Write out again the entries from the first line to the line that includes "Open the Posts", keeping both of those lines.

Data excerpts: Begin

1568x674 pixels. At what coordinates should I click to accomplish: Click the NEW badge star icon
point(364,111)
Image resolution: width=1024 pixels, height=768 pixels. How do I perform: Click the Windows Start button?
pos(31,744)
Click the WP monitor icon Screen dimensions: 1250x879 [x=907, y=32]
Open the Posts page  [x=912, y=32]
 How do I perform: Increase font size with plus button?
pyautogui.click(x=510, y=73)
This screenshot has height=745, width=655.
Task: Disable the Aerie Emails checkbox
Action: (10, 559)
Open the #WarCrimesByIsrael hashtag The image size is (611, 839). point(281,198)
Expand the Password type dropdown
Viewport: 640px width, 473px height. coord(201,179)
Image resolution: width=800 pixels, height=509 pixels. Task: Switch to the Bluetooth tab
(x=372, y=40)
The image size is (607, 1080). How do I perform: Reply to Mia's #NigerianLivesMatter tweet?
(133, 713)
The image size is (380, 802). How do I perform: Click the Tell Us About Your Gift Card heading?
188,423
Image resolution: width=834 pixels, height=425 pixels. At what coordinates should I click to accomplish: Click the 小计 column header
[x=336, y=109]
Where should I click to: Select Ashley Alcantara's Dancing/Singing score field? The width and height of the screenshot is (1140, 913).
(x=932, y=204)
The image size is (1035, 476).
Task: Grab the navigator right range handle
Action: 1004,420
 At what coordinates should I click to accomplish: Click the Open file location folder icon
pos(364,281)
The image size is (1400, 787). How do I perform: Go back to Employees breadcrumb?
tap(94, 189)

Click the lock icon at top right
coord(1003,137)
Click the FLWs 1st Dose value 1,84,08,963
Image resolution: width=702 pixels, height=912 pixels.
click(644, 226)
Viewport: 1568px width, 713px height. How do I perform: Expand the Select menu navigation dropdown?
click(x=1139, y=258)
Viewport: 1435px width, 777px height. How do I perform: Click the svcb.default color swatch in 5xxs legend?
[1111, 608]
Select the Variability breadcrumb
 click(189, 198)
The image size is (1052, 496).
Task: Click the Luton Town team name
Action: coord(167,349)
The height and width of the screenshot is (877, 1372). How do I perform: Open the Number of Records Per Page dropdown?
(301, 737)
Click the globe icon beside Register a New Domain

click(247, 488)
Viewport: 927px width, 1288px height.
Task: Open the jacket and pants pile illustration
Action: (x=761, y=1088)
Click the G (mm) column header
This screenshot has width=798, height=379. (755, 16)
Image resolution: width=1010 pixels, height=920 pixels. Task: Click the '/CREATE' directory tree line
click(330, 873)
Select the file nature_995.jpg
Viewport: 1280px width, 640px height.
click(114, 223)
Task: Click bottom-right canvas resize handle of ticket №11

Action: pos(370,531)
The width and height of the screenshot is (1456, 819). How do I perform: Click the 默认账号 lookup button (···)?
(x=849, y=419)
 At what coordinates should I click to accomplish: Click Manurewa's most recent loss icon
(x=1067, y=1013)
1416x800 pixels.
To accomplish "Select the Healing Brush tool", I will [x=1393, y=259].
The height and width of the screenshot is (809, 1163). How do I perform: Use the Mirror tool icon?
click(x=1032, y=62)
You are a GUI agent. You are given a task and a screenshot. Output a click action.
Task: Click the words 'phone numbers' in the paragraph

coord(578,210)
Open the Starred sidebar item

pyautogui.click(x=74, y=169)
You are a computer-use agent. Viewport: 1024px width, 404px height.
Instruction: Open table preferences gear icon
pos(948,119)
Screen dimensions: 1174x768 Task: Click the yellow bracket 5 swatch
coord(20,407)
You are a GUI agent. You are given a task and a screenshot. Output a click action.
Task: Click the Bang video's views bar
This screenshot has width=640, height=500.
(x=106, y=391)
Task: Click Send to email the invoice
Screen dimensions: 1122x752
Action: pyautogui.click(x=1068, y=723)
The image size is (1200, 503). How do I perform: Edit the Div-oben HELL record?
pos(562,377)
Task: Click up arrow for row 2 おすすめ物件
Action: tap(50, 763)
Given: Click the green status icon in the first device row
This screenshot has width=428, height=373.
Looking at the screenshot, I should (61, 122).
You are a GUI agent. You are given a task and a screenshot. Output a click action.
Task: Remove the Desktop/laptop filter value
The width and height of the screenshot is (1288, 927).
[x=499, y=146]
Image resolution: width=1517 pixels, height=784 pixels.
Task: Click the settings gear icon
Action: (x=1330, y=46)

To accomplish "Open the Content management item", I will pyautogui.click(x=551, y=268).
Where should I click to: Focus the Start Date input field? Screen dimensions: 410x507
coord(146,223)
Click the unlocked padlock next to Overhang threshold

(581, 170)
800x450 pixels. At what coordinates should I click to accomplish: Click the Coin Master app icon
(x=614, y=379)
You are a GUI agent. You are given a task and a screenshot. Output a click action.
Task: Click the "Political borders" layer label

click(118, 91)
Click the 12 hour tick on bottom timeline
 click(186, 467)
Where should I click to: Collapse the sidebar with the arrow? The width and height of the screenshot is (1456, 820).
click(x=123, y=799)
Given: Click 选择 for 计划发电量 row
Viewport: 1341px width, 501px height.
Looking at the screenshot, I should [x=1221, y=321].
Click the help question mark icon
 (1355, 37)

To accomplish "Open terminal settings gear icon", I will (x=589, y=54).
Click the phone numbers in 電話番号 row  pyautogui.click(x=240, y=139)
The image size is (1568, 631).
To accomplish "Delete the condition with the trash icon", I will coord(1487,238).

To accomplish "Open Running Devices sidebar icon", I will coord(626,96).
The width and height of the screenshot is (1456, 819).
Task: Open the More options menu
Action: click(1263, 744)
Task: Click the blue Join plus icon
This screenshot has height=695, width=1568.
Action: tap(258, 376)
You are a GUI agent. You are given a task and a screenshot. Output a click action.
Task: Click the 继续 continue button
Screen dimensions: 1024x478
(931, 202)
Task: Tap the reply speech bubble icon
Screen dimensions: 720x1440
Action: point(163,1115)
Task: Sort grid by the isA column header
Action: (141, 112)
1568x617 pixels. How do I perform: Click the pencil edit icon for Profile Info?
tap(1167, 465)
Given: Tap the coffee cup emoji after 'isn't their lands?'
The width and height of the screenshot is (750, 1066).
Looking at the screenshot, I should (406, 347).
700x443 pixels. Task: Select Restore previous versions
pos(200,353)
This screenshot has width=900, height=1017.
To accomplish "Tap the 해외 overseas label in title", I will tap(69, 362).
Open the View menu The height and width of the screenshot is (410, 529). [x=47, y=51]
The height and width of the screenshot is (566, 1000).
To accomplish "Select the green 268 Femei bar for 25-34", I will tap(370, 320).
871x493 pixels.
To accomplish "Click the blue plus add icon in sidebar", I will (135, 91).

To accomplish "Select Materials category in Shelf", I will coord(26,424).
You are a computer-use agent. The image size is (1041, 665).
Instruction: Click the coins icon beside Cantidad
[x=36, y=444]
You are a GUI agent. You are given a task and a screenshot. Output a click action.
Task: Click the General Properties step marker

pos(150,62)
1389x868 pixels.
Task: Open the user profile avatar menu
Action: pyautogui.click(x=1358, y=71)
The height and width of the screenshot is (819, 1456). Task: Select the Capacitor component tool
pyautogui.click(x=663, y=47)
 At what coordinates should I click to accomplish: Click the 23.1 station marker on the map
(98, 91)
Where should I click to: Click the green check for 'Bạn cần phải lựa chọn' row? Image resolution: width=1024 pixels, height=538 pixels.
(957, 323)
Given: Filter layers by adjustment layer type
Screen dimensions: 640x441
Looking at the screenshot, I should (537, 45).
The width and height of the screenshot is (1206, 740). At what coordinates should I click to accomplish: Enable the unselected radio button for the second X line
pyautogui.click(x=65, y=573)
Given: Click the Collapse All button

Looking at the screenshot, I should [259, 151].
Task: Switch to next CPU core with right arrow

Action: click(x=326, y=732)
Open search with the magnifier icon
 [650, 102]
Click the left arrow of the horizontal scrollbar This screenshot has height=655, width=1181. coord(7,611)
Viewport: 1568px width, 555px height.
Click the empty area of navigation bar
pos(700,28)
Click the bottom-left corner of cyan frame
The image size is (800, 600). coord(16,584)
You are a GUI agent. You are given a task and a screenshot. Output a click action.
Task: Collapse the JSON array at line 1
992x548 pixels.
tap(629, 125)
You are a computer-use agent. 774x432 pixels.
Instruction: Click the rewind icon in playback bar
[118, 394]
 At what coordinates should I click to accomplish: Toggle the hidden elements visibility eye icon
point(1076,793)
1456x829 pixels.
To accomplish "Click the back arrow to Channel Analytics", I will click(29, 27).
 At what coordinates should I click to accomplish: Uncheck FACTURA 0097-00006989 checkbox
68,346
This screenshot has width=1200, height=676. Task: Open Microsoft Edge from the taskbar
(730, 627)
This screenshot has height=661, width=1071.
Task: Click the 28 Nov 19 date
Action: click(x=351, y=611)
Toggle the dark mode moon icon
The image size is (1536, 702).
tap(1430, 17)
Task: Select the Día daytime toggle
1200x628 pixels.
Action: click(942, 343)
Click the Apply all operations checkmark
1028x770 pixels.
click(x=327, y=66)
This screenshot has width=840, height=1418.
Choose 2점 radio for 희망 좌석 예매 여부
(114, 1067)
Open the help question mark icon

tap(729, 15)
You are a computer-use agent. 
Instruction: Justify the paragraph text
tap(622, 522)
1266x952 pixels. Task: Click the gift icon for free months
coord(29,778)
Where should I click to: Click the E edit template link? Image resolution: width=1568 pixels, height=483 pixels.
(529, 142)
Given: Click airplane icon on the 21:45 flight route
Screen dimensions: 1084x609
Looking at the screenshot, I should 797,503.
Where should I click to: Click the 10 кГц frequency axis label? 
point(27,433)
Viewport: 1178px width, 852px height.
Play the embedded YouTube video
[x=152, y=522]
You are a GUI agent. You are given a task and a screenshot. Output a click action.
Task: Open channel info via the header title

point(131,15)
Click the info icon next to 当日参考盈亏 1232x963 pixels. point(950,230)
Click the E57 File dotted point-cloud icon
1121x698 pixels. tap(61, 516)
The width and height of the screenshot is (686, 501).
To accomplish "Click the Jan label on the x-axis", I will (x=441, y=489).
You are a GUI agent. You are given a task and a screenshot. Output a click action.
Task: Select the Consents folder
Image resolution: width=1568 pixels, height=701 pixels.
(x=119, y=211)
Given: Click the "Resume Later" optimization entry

Data excerpts: End

■ Answer for this exercise ■
1568x674 pixels. At what coordinates should I click to accomplish: Click the NEW badge star icon
point(364,111)
Image resolution: width=1024 pixels, height=768 pixels. How do I perform: Click the Windows Start button?
pos(31,744)
Click the WP monitor icon Screen dimensions: 1250x879 [x=907, y=32]
Open the Posts page  [x=912, y=32]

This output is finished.